**作業内容:**
1) 次の記述(a)〜(c)がそれぞれ本文の内容と一致するか判断してください。各記述に「はい」か「いいえ」で答え、判断の根拠となる本文の語句を正確に引用してください。
(a) 林さんは観光バス会社に正社員として3年半勤めていた。
(b) 解雇された運転手には退職金が支払われた。
(c) このバス会社では運転手13人全員が解雇された。
2) 本文のうち、"今年5月、愛知県内の観光バス"で始まり"ルスの波に飲み込まれました。"で終わる箇所を一字一句変えずに書き写してください。

━━ 本文

新型コロナウイルスの流行が長引き、雇用への影響が深刻化しています。厚生労働省によりますと、新型コロナウイルスに関連する解雇や雇止めは見込みも含め5万人以上で、5月以降、月におよそ1万人のペースで失業者が増加しています。翻弄される雇用の現場を取材しました。

■正社員とし3年半勤めたバス会社…突然解雇

林さん:
「コロナの感染の影響でこのままでは持たないということで、ドライバーを解雇しますというお話でした」

 今年5月、愛知県内の観光バス会社に勤めていた林さん(仮名・45)は、突然「解雇通知」を突き付けられました。

林さん:
「資金繰りも最大限努力したけども、これが限界だと、社長に電話した時もそれは言っていましたね。納得はできないですけど仕方がないです。自分が経営者だったとしても 同じ判断をしただろうなと」

 大型バスの運転手としての経験は20年。正社員として3年半勤めた会社は、新型コロナウイルスの波に飲み込まれました。

 この観光バス会社では、13人いる運転手のうち11人を解雇。退職金は出ませんでした。

林さん:
「悔しさはやっぱりあります。好きな仕事でしたから。ついに来たかと」

 新型コロナウイルスがもたらした「失業」という問題。東海地方でも深刻さを増していました。

■劣悪な労働環境でコロナ拡大前に退社…月収は33万円から4万円に

 名古屋市に拠点を置く人材派遣会社「ワークナビドットコム」では、4月以降、仕事を求める問い合わせが急増。

━━━━
━━ データ抜粋

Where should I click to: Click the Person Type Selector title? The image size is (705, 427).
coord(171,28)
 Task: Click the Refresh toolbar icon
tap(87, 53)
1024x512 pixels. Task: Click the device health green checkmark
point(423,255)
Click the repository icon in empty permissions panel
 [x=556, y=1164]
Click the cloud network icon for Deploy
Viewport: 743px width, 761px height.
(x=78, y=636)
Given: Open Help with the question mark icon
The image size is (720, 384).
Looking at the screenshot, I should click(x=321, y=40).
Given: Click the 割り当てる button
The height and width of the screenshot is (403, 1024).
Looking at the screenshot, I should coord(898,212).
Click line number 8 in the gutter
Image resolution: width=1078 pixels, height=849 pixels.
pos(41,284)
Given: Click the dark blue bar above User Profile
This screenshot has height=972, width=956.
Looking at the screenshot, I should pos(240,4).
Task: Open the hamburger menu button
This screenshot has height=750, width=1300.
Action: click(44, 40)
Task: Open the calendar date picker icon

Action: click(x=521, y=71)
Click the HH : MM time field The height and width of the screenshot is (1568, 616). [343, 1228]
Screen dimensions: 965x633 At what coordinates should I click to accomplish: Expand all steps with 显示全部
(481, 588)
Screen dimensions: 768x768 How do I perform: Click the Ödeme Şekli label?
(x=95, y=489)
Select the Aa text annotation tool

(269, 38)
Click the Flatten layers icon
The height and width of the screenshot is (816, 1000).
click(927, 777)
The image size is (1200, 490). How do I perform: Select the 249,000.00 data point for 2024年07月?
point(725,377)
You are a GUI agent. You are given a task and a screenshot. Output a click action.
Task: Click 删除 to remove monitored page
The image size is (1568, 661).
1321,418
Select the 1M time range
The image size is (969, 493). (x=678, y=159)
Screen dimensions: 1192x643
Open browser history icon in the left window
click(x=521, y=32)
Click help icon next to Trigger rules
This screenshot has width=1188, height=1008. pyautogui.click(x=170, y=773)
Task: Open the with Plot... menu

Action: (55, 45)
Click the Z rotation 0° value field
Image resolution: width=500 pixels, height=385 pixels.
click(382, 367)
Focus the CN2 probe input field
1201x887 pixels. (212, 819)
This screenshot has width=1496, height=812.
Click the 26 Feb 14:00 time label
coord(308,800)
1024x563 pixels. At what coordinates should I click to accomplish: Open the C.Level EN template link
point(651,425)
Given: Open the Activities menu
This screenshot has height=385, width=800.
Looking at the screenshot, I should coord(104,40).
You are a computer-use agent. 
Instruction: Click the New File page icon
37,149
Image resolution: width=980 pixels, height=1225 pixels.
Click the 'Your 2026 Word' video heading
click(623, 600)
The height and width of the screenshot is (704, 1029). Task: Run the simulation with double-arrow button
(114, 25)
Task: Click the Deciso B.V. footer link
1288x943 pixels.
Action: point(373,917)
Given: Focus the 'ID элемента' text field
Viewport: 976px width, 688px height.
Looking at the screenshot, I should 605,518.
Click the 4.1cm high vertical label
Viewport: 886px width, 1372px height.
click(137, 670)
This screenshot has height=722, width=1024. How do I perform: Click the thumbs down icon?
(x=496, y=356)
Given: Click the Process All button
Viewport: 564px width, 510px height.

━━━━

**設問別の解答:**
1)
(a) はい —「正社員として3年半勤めた会社は、新型コロナウイルスの波に飲み込まれました。」
(b) いいえ —「退職金は出ませんでした。」
(c) いいえ —「13人いる運転手のうち11人を解雇。」

2)
今年5月、愛知県内の観光バス会社に勤めていた林さん(仮名・45)は、突然「解雇通知」を突き付けられました。

林さん:
「資金繰りも最大限努力したけども、これが限界だと、社長に電話した時もそれは言っていましたね。納得はできないですけど仕方がないです。自分が経営者だったとしても 同じ判断をしただろうなと」

 大型バスの運転手としての経験は20年。正社員として3年半勤めた会社は、新型コロナウイルスの波に飲み込まれました。